In 1929 the Cessna Aircraft Company was riding a wave of prosperity that far exceeded Clyde V. Cessna’s wildest imagination. The American economy was going gangbusters, fed in large part by an unregulated, out-of-control stock market and a never-ending stream of reckless, get-rich-quick investors.

Customer orders for the new Cessna Model AA, Model AW and Model BW cabin monoplanes were flowing into the office, and Mr. Cessna was working feverishly to obtain Approved Type Certificates from the United States Department of Commerce for all three aircraft so full-rate production could commence. The Wichita airframe manufacturer’s ability to produce those ships, however, was severely hampered by woefully inadequate facilities at the First Street and Glenn Avenue factory that encompassed only 18,000 square feet.

To boost production to a level that could begin to meet demand, Cessna’s management team worked for months to obtain land suitable for construction of a multi-unit, modern airplane factory. Finally, in March 1929, company officials announced plans to build facilities on 80 acres of virgin prairie known locally as the Herman P. Jacobs tract. It was located in what Wichitans called the “California Section” – a large parcel of land southeast of town.
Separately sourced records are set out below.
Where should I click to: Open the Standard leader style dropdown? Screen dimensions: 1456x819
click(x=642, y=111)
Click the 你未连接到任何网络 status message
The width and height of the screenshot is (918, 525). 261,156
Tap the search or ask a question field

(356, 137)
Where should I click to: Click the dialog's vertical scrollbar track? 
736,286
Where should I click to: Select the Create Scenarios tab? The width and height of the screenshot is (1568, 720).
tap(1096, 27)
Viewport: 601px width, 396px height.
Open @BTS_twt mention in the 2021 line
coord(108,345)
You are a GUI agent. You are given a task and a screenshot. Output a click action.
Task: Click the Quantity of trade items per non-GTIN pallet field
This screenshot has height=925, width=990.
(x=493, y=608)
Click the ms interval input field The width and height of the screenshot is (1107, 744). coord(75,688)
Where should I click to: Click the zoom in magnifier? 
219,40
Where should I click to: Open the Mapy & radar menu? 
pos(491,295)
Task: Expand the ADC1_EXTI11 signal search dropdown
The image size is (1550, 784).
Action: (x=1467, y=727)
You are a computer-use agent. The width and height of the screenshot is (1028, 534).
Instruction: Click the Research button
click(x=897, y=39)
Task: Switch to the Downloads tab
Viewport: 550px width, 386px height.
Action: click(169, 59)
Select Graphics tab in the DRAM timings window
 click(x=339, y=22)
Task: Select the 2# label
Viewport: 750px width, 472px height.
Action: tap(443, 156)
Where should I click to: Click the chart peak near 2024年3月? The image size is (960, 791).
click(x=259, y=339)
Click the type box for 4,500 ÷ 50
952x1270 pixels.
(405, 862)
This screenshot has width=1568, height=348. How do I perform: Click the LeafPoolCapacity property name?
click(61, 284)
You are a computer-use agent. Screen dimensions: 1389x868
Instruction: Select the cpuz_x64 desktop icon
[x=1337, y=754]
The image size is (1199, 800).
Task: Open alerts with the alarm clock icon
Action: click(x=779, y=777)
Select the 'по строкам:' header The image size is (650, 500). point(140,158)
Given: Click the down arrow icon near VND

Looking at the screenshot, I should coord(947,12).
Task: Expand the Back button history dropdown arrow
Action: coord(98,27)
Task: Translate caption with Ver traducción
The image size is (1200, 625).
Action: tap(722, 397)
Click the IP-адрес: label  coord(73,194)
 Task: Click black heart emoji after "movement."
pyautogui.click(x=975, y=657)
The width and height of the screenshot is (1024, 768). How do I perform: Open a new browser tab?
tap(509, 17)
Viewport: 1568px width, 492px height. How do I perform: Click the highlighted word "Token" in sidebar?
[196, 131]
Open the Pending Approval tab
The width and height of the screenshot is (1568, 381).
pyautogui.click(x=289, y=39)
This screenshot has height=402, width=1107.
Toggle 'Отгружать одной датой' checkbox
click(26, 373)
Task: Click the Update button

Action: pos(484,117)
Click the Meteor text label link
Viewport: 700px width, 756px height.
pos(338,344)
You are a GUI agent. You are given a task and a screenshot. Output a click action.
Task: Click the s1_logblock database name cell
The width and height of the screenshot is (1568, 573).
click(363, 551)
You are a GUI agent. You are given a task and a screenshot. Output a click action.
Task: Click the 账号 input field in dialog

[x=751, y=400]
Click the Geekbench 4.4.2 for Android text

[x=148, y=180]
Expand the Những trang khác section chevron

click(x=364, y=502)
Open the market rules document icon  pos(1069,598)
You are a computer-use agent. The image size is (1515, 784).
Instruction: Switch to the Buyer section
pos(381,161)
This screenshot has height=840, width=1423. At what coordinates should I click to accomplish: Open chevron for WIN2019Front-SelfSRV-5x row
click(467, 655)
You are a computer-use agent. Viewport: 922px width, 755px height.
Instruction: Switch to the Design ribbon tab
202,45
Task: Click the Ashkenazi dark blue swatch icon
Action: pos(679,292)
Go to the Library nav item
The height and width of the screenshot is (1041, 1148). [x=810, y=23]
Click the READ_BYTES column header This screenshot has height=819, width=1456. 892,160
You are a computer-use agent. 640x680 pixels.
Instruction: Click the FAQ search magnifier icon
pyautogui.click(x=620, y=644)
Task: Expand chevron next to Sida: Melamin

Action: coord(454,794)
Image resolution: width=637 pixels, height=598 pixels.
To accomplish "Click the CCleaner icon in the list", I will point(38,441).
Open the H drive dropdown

The new Cessna Aircraft Company campus as it appeared in the summer of 1929. Note the large white arrow painted on the roof of the small building. Such arrows were common at airports across the nation and pointed toward true north to help orient pilots flying cross-country. (Robert J. Pickett Collection, courtesy Textron Aviation)


Plans included six buildings totaling 55,000 square feet of floor space. Two units would would measure 75 feet wide by 180 feet in length, while the another three would be 75 x 100 feet. A two-story office building (48 x 52 feet) would be erected adjacent to the main complex, along with a water tower holding 100,000 gallons. All of the units would be of brick and steel construction. Unite “A” would house experimental workshops; “B” enclosed sheet metal fabrication, and woodworking was assigned to “C.” Unit “D,” however, was built away from the other structures because it housed highly flammable nitrate dope as well as multiple paint booths. Last, the sleek monoplanes with their full-cantilever wings would be assembled and prepared for test flights in Unit “E.” Local newspapers reported that the entire campus would cost Cessna $200,000 – a fantastic sum in those days!

Cessna’s board of directors, having been given complete authority by stockholders to “get the factory built” quickly, chose Wichita’s W.S. Henrion Construction Company to do the work. Clearly, time was of the essence because Cessna’s largest customer, the Curtiss Flying Service (CFS), was clamoring for hundreds of Clyde’s speedy monoplanes but could obtain only a handful each month. Ground breaking ceremonies occurred on March 25, with Hugo A. Kenyon, representative of the Shawmut Corporation responsible for overseeing their financial interest in the Cessna Aircraft Company, turning the first spade of prairie soil as local dignitaries and board members witnessed the memorable event.

Meanwhile, as Henrion workers expedited construction of the new campus, 50 workers at the original Cessna factory downtown were laboring in shifts to build and deliver Model AW ships to CFS dealers. Four months later, the old facility was barely managing to build five monoplanes per week, but Curtiss was demanding as many as 25 ships to meet demand and a night shift was planned that would boost production to an unheard of 40 monoplanes per week. By June 1929, Curtiss officials had signed contracts for 545 airplanes (Model AW, DC-6A and DC-6B) worth an estimated $5.5 million.

It is interesting to note at this point that throughout 1928 and well into 1929, Wichita’s airframe manufacturers were building airplanes at unprecedented rates. Travel Air, for example, was struggling to produce 50 ships each week in June 1929 (an impossible rate it never achieved). The Stearman Aircraft Company and Swallow Aircraft, too, were facing strong demand for their biplanes but were hampered by inadequate production facilities. In the summer of 1929 Wichita could boast of 16 airframe factories and six companies building engines. In addition, investors had poured more than $10 million into the city’s aviation industry.

Unfortunately, just as Clyde Cessna was about to realize his dream of mass producing monoplanes of his own design, Wall Street collapsed in October 1929. The sudden, uncontrolled and massive selloff of aeronautical stocks swiftly crucified sales of new aircraft nationwide. By that time Clyde’s company had delivered only 37 Model AW, four DC-6 and three DC-6A cabin ships to CFS. Almost overnight, a financially crippled Curtiss Aircraft Company pulled the plug on its contracts for hundreds of Cessna ships, leaving the pioneer aviator to stare at a pool of deepening red ink.

By Christmas 1929, Cessna stock had plummeted to only $12 per share from a high of $100 that summer, and aviation magazines across America carried advertisements for new aircraft selling at less than half of their original price, but there were few takers. The commercial airplane bubble had truly burst, and Wichita’s infant aircraft industry took a terrible, almost fatal beating. As for Mr. Cessna, he was left to ponder what the future may hold, but one fact was certain: The year 1930 would bring with it an uphill battle for survival of the company bearing his name.